What you need to do: Copy out each line of the data that holds the word "green".
====
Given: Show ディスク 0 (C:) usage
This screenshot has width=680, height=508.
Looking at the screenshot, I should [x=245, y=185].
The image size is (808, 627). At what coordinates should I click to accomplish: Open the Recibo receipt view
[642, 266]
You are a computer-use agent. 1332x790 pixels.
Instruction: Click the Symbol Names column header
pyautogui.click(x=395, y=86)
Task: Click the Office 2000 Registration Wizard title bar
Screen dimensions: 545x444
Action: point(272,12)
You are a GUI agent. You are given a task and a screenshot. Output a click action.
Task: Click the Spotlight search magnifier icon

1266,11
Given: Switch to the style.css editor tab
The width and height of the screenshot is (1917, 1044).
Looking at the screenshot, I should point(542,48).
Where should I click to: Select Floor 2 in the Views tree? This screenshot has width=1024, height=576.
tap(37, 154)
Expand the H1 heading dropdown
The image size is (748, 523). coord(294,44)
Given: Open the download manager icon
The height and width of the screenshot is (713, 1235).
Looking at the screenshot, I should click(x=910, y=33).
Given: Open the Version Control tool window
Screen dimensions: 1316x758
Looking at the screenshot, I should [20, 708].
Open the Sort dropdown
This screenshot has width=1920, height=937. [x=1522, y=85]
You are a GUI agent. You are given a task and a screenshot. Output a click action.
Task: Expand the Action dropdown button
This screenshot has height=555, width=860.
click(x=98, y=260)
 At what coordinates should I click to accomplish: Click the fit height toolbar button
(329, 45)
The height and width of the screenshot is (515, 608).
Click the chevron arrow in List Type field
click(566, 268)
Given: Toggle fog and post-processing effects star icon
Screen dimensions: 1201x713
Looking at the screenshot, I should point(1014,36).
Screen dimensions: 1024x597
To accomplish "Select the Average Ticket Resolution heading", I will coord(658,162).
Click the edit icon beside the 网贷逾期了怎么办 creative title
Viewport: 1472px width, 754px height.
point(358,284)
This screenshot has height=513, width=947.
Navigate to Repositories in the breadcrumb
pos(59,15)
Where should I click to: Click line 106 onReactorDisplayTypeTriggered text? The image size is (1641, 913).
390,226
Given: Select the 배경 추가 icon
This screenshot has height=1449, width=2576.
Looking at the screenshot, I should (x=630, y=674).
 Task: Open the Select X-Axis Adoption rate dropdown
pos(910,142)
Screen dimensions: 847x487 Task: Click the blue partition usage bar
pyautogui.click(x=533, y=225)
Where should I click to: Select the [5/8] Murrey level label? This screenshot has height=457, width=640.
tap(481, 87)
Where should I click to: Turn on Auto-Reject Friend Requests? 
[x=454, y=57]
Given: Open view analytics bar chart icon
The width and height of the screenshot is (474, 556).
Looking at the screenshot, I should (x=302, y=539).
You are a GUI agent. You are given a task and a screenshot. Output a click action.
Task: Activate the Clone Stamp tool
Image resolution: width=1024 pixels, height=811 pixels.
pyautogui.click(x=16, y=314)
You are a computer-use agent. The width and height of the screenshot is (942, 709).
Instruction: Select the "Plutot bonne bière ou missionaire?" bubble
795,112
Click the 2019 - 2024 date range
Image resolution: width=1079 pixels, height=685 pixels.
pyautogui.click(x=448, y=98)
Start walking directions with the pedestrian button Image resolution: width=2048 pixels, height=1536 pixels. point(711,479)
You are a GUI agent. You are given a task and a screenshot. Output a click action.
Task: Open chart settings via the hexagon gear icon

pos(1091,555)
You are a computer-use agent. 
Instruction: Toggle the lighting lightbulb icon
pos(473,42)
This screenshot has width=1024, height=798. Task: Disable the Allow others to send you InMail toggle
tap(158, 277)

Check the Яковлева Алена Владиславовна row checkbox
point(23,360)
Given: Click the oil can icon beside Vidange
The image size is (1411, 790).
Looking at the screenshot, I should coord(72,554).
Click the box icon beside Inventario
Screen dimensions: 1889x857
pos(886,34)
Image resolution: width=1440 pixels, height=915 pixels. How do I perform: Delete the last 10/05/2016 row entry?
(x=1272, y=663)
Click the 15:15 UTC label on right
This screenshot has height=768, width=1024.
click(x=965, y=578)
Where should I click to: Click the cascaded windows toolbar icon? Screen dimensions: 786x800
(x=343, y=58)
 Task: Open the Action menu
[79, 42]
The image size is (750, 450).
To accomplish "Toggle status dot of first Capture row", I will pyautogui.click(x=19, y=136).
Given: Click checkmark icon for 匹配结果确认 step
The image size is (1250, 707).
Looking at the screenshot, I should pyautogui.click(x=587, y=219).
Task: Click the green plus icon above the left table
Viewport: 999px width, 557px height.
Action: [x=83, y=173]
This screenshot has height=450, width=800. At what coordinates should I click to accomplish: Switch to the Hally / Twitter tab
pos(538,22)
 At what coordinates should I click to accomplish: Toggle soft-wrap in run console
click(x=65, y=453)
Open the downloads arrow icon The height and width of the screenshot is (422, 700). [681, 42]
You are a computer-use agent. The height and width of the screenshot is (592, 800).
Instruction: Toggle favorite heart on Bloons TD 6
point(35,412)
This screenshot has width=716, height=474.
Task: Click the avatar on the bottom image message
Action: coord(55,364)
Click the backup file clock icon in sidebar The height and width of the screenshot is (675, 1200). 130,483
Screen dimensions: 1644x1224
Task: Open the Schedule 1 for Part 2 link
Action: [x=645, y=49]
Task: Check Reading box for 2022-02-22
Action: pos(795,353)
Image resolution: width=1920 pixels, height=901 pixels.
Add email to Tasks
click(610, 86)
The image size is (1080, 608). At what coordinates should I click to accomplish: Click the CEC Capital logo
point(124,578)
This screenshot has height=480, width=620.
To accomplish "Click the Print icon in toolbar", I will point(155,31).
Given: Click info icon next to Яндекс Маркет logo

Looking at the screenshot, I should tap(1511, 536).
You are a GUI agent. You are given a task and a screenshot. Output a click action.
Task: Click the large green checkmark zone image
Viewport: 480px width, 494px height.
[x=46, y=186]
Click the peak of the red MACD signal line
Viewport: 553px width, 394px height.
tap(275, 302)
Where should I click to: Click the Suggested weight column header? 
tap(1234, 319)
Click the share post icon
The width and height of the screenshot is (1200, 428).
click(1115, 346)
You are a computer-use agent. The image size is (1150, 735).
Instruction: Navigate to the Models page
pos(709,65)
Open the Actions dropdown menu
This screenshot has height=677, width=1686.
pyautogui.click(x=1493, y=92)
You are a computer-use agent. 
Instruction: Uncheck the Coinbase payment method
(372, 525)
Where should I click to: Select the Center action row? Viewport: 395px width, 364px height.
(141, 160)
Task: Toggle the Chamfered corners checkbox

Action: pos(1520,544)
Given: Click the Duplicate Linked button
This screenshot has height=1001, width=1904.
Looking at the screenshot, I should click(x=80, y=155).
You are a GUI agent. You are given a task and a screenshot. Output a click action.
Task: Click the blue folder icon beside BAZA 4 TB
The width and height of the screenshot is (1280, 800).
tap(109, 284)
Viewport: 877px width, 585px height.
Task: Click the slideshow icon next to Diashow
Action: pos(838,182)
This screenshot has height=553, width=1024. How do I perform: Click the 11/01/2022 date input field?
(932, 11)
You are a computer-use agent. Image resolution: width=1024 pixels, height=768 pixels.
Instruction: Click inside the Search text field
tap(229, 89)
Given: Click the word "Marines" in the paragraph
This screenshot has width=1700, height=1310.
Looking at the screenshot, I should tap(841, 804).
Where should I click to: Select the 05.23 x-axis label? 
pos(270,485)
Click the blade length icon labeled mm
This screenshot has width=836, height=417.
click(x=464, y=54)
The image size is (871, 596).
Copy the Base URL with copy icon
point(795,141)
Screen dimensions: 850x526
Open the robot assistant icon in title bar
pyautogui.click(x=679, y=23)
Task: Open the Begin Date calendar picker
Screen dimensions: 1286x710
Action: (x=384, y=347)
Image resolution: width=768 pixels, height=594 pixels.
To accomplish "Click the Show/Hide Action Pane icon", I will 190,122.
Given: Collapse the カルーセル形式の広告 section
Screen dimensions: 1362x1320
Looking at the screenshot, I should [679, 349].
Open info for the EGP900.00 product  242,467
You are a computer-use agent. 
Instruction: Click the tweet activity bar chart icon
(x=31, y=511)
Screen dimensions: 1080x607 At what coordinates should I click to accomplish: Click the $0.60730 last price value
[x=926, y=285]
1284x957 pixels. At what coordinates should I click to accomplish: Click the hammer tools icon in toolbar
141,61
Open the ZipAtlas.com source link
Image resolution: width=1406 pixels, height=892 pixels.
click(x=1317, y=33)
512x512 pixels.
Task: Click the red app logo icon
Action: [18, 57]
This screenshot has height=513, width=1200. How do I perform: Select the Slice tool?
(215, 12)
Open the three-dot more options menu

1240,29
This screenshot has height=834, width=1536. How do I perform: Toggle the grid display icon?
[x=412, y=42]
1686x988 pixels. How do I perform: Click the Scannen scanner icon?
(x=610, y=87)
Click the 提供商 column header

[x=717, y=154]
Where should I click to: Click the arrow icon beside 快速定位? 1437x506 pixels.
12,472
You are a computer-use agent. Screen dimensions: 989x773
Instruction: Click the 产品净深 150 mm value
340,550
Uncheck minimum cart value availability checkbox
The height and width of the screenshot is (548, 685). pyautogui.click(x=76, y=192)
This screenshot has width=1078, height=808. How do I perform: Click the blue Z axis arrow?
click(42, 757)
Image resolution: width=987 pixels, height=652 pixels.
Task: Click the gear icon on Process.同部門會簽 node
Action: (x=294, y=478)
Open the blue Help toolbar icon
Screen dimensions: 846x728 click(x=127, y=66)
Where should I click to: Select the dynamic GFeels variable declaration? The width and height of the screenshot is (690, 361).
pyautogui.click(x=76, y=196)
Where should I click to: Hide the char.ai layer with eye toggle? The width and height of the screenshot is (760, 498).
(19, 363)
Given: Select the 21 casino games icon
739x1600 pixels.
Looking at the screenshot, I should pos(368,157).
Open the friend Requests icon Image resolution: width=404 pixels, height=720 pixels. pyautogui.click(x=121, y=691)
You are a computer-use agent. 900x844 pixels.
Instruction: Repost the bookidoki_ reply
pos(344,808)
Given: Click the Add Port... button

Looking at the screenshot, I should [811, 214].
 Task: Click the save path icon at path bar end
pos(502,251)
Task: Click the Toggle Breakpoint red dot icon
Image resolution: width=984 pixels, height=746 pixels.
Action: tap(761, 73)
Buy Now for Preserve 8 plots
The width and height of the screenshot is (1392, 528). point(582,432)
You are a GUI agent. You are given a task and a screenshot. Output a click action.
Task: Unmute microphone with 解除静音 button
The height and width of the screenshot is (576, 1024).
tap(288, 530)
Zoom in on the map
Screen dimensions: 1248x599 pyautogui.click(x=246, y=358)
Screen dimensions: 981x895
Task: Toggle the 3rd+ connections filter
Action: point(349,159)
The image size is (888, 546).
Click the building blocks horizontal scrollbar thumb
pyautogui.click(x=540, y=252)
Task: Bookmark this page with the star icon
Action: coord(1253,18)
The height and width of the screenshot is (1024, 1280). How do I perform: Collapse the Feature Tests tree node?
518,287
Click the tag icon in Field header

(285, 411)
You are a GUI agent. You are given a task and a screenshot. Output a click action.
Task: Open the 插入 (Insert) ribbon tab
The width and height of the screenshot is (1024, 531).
====
Result for this task:
Task: Click the green plus icon above the left table
Task: Click the large green checkmark zone image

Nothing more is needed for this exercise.